Data shown —
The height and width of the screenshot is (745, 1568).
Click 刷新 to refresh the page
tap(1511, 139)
==
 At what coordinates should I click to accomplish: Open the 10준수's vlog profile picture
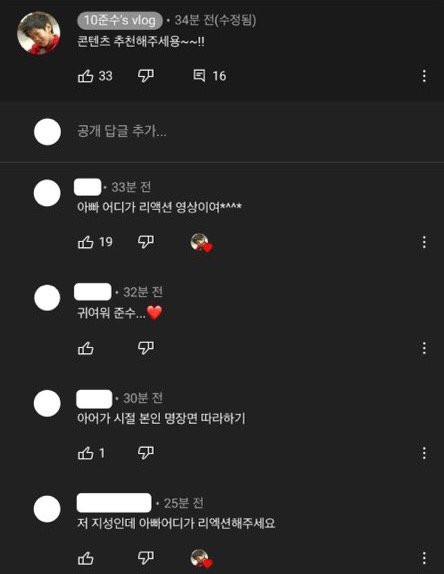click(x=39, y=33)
==
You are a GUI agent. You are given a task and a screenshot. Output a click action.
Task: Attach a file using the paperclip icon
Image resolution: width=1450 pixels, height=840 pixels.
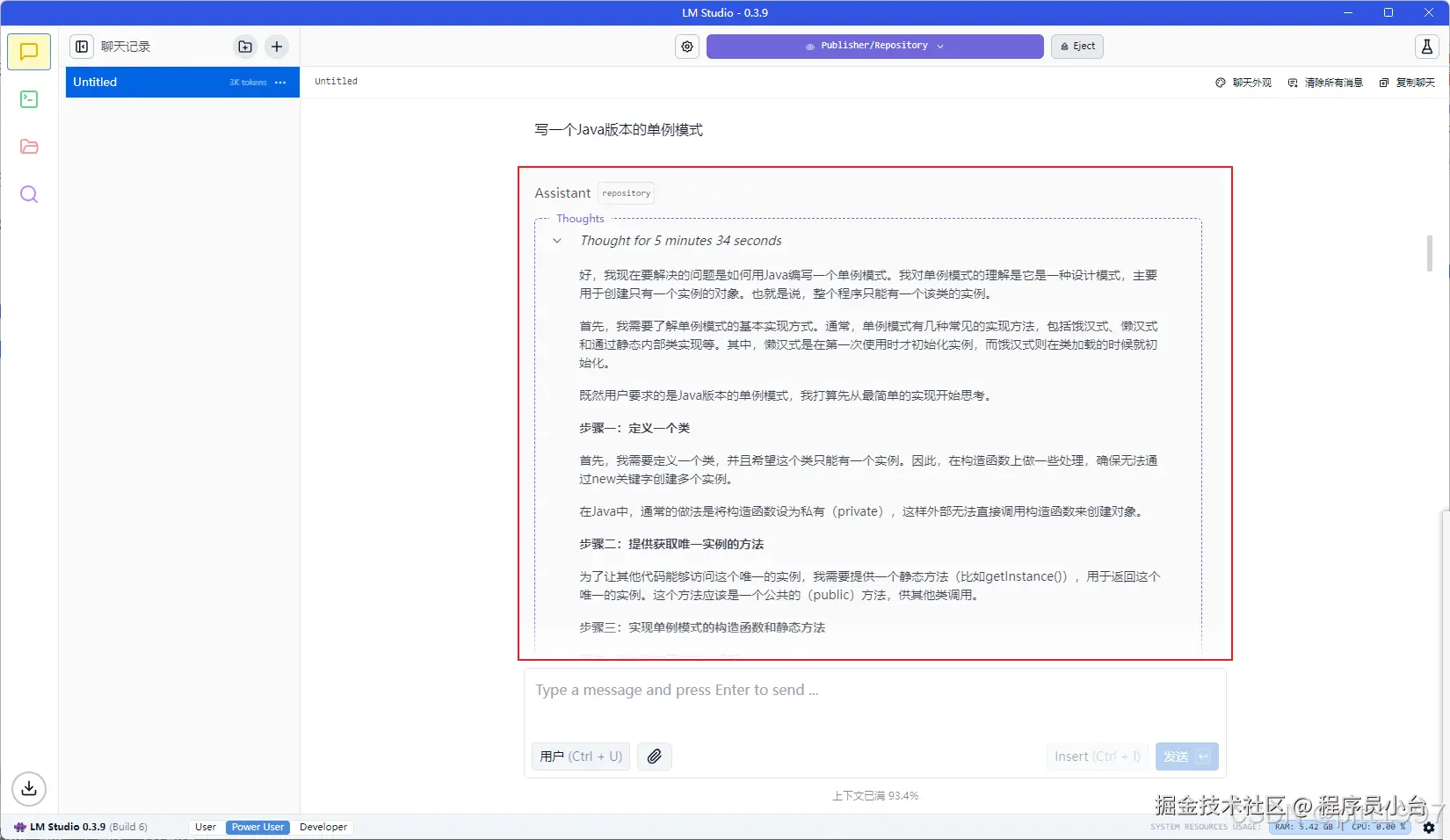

Work to complete —
Starting with the line that contains "At what coordinates" and ending with the line that contains "click(x=39, y=33)", rewrite those lines with the requests included, shifting every coordinate in the answers by adding 136 to it. Leave the pictures out of your answer.

Task response —
 At what coordinates should I click to accomplish: Open the 10준수's vlog profile picture
click(x=175, y=169)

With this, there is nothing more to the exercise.